ROFLCOPTERS I LOL'D 'N PEED A LITTLE [email protected]

Ok, internetesse over for now. Is it wrong that, in reading that post, I could not help thinking of a nice big BBQ lion with all the fixings :/ 

Patterns do help in dealing with a lot of things. I have NO idea at the front of my head what my pin code for my bank card is, I know it by the pattern my fingers make. I have NO idea the names of half the streets here or in Hamilton even though I lived nearly 14 years in Hamilton and another 3 years here in Burlington. I grew up in Niagara Falls, the other day I had to spell the name of the street I lived on for 16 years. I had to look it up  though had I been asked to draw a pic of the street I could have done that without even thinking!
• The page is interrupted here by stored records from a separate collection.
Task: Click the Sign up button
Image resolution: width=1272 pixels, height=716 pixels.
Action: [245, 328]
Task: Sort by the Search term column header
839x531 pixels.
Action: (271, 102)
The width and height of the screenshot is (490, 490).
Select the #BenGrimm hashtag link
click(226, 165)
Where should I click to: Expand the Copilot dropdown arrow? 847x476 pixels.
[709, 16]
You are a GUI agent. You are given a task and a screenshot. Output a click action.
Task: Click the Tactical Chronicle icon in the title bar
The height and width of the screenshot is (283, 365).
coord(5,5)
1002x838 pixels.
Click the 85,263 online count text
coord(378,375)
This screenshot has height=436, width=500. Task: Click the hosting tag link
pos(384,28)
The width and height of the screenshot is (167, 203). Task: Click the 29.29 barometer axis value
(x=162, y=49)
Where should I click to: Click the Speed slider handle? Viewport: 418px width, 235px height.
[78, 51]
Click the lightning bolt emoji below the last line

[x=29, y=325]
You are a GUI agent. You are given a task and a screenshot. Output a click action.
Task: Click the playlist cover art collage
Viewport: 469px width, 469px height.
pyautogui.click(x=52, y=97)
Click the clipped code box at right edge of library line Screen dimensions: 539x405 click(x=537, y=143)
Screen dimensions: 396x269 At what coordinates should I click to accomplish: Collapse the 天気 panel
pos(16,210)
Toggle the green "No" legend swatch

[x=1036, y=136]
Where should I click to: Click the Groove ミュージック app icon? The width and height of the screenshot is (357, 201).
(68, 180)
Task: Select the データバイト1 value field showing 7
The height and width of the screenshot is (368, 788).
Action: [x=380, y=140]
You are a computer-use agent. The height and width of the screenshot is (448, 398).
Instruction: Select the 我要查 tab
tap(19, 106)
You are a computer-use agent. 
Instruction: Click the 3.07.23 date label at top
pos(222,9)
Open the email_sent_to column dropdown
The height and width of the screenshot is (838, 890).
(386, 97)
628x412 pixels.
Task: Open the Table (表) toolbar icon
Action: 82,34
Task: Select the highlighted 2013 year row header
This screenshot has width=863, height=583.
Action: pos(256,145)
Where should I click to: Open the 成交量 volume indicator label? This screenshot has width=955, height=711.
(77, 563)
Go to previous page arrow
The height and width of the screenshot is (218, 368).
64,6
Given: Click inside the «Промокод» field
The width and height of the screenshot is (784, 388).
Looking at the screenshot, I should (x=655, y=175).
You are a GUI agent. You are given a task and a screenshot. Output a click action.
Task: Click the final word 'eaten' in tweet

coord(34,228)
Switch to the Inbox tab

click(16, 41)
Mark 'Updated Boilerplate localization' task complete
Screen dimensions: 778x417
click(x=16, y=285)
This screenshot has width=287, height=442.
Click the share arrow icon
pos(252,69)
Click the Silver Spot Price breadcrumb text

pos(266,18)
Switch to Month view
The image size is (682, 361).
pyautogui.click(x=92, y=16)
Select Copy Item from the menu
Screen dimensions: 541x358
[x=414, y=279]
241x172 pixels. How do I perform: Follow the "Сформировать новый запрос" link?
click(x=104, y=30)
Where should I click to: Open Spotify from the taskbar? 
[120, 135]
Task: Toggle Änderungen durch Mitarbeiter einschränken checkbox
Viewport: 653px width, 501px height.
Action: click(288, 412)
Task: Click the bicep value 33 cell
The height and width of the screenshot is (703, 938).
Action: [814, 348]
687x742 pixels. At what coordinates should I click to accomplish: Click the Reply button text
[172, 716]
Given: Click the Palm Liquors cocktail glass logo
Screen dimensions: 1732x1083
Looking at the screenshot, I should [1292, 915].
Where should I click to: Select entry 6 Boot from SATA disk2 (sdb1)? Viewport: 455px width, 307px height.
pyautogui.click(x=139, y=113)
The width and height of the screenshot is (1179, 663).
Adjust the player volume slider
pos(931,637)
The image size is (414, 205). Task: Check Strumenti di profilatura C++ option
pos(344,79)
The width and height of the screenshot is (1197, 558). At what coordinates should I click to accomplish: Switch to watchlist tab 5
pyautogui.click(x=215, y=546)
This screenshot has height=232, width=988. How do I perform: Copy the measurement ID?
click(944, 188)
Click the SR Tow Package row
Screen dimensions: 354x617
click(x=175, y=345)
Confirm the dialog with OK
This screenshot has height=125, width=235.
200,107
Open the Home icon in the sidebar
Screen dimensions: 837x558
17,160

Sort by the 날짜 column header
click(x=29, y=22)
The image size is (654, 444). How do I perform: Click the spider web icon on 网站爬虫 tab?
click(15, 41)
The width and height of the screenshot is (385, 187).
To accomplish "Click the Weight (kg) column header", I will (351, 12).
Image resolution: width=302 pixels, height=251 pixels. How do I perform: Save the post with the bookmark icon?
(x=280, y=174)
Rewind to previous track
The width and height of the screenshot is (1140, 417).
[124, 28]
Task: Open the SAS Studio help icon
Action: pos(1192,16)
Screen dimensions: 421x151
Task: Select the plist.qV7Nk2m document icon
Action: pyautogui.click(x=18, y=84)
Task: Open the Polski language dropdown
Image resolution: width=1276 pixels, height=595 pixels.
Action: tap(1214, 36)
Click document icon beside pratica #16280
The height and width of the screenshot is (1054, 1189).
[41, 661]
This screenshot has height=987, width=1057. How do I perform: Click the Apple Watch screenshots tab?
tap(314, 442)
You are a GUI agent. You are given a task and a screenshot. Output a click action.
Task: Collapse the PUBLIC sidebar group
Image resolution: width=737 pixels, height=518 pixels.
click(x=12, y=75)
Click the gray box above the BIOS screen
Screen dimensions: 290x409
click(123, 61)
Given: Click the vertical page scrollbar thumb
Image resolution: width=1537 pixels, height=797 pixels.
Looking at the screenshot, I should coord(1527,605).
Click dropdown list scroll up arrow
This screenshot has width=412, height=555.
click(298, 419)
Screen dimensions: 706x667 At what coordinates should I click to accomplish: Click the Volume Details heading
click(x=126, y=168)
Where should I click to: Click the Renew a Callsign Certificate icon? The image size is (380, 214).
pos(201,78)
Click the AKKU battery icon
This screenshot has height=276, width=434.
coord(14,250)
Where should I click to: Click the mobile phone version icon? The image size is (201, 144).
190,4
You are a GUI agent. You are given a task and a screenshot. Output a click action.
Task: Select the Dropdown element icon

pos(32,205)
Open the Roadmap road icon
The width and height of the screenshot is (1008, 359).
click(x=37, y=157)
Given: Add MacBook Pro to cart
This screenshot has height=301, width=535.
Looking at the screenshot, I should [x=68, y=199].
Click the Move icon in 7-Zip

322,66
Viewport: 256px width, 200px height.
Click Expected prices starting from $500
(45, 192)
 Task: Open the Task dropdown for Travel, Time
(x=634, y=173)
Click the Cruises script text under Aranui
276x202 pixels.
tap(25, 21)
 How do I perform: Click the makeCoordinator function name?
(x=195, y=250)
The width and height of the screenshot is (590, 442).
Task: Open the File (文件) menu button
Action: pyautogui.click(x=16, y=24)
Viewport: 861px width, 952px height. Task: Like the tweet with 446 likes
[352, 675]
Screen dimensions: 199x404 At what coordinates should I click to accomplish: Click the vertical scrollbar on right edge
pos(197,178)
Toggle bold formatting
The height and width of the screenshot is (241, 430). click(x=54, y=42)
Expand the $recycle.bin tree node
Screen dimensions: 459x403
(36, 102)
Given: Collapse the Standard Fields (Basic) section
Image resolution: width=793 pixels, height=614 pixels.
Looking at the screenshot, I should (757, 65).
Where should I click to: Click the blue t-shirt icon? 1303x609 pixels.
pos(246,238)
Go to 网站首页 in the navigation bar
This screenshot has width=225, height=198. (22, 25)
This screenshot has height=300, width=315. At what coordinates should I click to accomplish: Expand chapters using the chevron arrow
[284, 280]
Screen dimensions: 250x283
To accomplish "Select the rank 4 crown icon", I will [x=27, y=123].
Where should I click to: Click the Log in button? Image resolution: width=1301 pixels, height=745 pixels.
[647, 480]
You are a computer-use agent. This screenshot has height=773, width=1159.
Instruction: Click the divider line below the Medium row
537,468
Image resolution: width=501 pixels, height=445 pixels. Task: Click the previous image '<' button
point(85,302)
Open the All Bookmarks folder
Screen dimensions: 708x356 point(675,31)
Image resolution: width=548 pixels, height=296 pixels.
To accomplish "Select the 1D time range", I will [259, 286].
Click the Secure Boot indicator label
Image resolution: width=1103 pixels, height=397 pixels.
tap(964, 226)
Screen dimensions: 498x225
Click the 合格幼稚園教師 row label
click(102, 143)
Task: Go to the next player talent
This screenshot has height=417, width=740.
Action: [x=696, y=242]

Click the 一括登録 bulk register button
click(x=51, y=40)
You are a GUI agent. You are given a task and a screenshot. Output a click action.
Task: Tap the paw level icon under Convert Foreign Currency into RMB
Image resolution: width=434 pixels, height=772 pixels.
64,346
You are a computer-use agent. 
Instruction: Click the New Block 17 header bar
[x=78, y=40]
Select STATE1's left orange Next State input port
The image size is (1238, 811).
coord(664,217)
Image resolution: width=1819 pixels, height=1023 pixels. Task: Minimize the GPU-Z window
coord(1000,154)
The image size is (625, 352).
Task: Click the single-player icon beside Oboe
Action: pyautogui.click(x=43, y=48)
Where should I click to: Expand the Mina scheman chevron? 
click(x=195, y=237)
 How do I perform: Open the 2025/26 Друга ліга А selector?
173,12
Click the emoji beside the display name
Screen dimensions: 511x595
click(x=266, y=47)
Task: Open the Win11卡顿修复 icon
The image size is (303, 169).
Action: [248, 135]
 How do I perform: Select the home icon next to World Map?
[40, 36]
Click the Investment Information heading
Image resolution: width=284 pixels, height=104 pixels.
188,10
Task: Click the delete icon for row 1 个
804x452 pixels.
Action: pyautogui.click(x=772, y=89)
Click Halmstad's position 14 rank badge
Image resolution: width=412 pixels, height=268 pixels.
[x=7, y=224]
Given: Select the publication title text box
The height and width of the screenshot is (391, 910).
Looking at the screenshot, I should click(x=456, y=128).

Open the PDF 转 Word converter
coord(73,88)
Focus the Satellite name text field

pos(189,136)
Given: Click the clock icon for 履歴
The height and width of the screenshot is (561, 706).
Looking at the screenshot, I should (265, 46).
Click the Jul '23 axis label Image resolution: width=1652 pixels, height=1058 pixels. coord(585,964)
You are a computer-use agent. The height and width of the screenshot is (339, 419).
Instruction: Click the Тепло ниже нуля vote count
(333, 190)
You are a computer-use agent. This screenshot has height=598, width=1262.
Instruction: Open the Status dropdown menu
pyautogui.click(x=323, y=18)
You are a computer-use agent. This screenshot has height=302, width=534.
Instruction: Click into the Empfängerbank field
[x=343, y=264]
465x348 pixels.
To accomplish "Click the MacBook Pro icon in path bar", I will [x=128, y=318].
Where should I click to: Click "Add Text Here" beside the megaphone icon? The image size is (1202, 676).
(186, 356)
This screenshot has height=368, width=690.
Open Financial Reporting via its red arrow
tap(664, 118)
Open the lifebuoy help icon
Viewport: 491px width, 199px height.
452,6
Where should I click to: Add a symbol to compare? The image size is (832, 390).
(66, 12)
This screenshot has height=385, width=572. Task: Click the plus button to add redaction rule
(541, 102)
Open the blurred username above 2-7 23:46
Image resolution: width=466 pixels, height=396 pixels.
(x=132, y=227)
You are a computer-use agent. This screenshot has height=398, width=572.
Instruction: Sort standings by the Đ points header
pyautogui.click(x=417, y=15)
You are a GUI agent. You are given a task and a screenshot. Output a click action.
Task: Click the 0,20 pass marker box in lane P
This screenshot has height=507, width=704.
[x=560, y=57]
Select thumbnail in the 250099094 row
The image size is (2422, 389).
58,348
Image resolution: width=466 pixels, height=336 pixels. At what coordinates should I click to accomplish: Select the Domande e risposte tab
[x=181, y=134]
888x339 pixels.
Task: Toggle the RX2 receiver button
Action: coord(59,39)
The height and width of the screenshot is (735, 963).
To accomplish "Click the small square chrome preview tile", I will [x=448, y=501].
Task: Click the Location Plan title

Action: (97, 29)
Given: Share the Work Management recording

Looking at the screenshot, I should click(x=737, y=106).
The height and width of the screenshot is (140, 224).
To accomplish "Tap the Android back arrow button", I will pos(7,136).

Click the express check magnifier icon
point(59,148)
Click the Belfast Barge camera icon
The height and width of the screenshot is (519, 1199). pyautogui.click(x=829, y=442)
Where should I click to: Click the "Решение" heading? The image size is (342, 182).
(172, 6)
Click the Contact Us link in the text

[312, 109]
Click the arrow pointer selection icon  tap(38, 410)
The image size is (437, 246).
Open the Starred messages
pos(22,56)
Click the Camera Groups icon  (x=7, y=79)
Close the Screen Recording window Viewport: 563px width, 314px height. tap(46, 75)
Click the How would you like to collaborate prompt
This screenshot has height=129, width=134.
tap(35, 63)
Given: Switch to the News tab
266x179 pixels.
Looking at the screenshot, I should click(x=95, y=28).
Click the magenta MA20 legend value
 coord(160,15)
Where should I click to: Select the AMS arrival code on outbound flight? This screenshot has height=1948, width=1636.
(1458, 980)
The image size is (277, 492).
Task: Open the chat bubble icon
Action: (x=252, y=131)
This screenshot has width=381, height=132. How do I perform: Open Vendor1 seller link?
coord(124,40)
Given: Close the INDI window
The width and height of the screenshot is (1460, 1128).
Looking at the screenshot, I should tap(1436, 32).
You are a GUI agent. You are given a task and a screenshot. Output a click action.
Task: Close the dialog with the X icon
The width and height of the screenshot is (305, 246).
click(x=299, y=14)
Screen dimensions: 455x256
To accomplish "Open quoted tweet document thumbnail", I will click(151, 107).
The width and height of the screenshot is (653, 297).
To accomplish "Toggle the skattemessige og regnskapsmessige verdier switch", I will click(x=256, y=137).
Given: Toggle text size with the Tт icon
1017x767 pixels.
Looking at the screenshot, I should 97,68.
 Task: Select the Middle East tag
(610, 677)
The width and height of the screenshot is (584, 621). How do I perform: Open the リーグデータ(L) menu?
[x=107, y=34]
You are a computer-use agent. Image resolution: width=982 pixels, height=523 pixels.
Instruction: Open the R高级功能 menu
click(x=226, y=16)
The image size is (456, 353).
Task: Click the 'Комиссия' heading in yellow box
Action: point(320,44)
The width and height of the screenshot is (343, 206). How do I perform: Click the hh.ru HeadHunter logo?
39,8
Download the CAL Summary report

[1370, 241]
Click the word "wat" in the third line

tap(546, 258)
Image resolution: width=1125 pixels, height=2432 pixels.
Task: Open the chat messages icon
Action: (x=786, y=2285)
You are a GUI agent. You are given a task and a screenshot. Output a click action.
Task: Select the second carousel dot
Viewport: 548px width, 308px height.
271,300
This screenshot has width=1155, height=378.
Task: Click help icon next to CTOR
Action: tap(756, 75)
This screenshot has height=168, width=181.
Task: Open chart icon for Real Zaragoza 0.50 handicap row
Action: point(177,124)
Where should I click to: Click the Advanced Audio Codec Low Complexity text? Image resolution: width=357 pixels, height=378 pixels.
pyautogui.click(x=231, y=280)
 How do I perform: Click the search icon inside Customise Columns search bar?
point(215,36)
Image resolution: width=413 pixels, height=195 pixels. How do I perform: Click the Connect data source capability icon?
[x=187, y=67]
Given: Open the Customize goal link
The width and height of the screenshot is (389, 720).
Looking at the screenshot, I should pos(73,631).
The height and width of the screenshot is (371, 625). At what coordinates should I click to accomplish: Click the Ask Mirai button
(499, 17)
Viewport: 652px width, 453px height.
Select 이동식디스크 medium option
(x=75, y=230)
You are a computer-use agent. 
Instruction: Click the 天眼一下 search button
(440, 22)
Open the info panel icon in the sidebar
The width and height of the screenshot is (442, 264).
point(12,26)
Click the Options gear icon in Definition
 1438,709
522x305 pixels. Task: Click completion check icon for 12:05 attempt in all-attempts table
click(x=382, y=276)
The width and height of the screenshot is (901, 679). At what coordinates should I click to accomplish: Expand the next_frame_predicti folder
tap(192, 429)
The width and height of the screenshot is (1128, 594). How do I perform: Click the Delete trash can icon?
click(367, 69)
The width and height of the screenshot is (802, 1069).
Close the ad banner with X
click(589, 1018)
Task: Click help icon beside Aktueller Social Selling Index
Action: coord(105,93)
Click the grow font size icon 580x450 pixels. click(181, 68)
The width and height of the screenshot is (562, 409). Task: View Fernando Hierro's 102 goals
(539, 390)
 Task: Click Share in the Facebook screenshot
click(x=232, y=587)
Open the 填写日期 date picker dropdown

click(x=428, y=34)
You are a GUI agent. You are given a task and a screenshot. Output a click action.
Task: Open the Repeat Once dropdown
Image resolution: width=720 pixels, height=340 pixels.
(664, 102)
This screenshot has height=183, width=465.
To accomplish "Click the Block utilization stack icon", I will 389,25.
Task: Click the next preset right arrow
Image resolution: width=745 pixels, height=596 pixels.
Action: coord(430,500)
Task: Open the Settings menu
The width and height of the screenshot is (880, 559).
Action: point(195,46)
@Wild Bill, if you had a pair of 6N9S's (6SL7's), and wanted to go about building an amp, where would you start for planning one? I know, I can google very well, however, I've never built an amp from raw parts and I got shoppy on eBay today and I figure you may be best to offer some suggestions  

Hmmm B-B-Q >_> gosh I wish I had kept my BBQ when I sold my house in Hamilton :/


----------



## mhammer

1) *"Our" tubes vs the universe of possible power tubes*: In the world of high-end "glass audio", a broad array of tubes can be exploited. One basic reason is that the listening volumes and associated power needs vary considerably, but more importantly one assumes that the tubes will be used under optimal conditions and not need replacing very often or very urgently. In contrast, people WILL throw their tube amps in the back of the van, WILL use them at high volumes much of the time, WILL use them under adverse thermal conditions, WILL need to replace them for a gig later that night, and WILL need to replace them wherever they happen to find themselves when the van pulls into town. The consequence of this is that one should expect a much smaller palette of tubes to capture the guitar-amp market than capture the _sound reproduction_ market. Musicians will want to know they can find tube X where and when they need it (which may be often), and music store-owners will not want to carry the sort of stock that caters to every conceivable amplifier design (hell, try finding a 12AY7 in any music store these days!). The trend will be towards homogenization of tube-use for some very practical reasons.

2) *The origins of the current tube market*: Where transistors fail to function during a nuclear holocaust, tubes _will_ function. As a consequence of this difference, the former Soviet Union maintained production of tubes during the Cold War years precisely to have an upper hand in the event of a nuclear war; largely with respect to having viable telecommunications equipment and communicate internally. Although the Cold War (and Soviet Union) ended, the production facilities remained. This is why they are found in (the former) Yugoslavia, Czechoslovakia, China, and Russia, and not India, Egypt or Spain. Those same Iron Curtain countries also remained behind the curve with respect to environmental stewardship and pollution laws. As a consequence of that, the environmental regulations that would make setting up a North American production facility very expensive were sidestepped by simply resurrecting an Eastern European facility. To hear Mike Matthews tell it, the big turning point came when he was dating a Russian woman in the early 80's, whose father had been a Russian general. On a trip to Russia to see the family, he was given a tour of a tube-production facility, courtesy of the girlfriend's father. He realized what was feasible, and the rest is history.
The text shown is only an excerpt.